The sine function is an odd function, which means that for any $$x$$, $$\sin(-x) = -\sin x$$.
The cosine function is an even function, which means that for any $$x$$, $$\cos(-x) = \cos x$$.

**step3** Evaluating the function at $$-x$$

The given function is $$f(x) = \sin x + \cos x$$.
To determine its symmetry, we first substitute $$-x$$ into the function definition to find $$f(-x)$$.
$$f(-x) = \sin(-x) + \cos(-x)$$.

Question1.step4 (Simplifying $$f(-x)$$ using trigonometric identities)

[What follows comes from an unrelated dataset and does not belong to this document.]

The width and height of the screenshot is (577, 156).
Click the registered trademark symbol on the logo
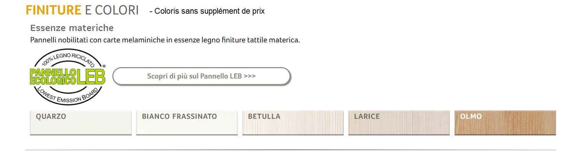[104, 65]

Now, we apply the symmetry properties recalled in step 2 to simplify the expression for $$f(-x)$$.
Since $$\sin(-x) = -\sin x$$ and $$\cos(-x) = \cos x$$, we substitute these into our expression:
$$f(-x) = -\sin x + \cos x$$.

**step5** Checking if the function is even

For $$f(x)$$ to be an even function, we must have $$f(-x) = f(x)$$.
Let's compare our calculated $$f(-x)$$ with the original $$f(x)$$:
Is $$-\sin x + \cos x = \sin x + \cos x$$?
To check this, we can subtract $$\cos x$$ from both sides of the equation:
$$-\sin x = \sin x$$
Then, we can add $$\sin x$$ to both sides:
$$0 = 2\sin x$$
This equation, $$\sin x = 0$$, is only true for specific values of $$x$$ (e.g., $$x = 0, \pm \pi, \pm 2\pi, \ldots$$), but not for all values of $$x$$ in the function's domain (for example, if $$x = \frac{\pi}{2}$$, then $$\sin x = 1 \neq 0$$).
Since the condition $$f(-x) = f(x)$$ is not true for all $$x$$, the function $$f(x)$$ is **not an even function**.

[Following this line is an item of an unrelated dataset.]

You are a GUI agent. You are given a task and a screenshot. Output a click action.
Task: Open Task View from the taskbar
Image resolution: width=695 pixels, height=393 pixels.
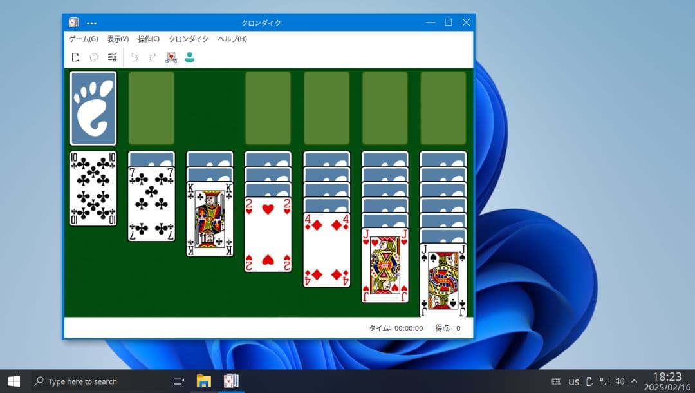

**step6** Checking if the function is odd

For $$f(x)$$ to be an odd function, we must have $$f(-x) = -f(x)$$.
First, let's find $$-f(x)$$:
$$-f(x) = -(\sin x + \cos x) = -\sin x - \cos x$$
Now, we compare our calculated $$f(-x)$$ with $$-f(x)$$:
Is $$-\sin x + \cos x = -\sin x - \cos x$$?
To check this, we can add $$\sin x$$ to both sides of the equation:
$$\cos x = -\cos x$$
Then, we can add $$\cos x$$ to both sides:
$$2\cos x = 0$$
This equation, $$\cos x = 0$$, is only true for specific values of $$x$$ (e.g., $$x = \pm \frac{\pi}{2}, \pm \frac{3\pi}{2}, \ldots$$), but not for all values of $$x$$ in the function's domain (for example, if $$x = 0$$, then $$\cos x = 1 \neq 0$$).
Since the condition $$f(-x) = -f(x)$$ is not true for all $$x$$, the function $$f(x)$$ is **not an odd function**.

**step7** Conclusion

Based on our analysis in steps 5 and 6, we found that $$f(-x)$$ is neither equal to $$f(x)$$ nor equal to $$-f(x)$$ for all values of $$x$$.
Therefore, the function $$f(x) = \sin x + \cos x$$ is **neither even nor odd**.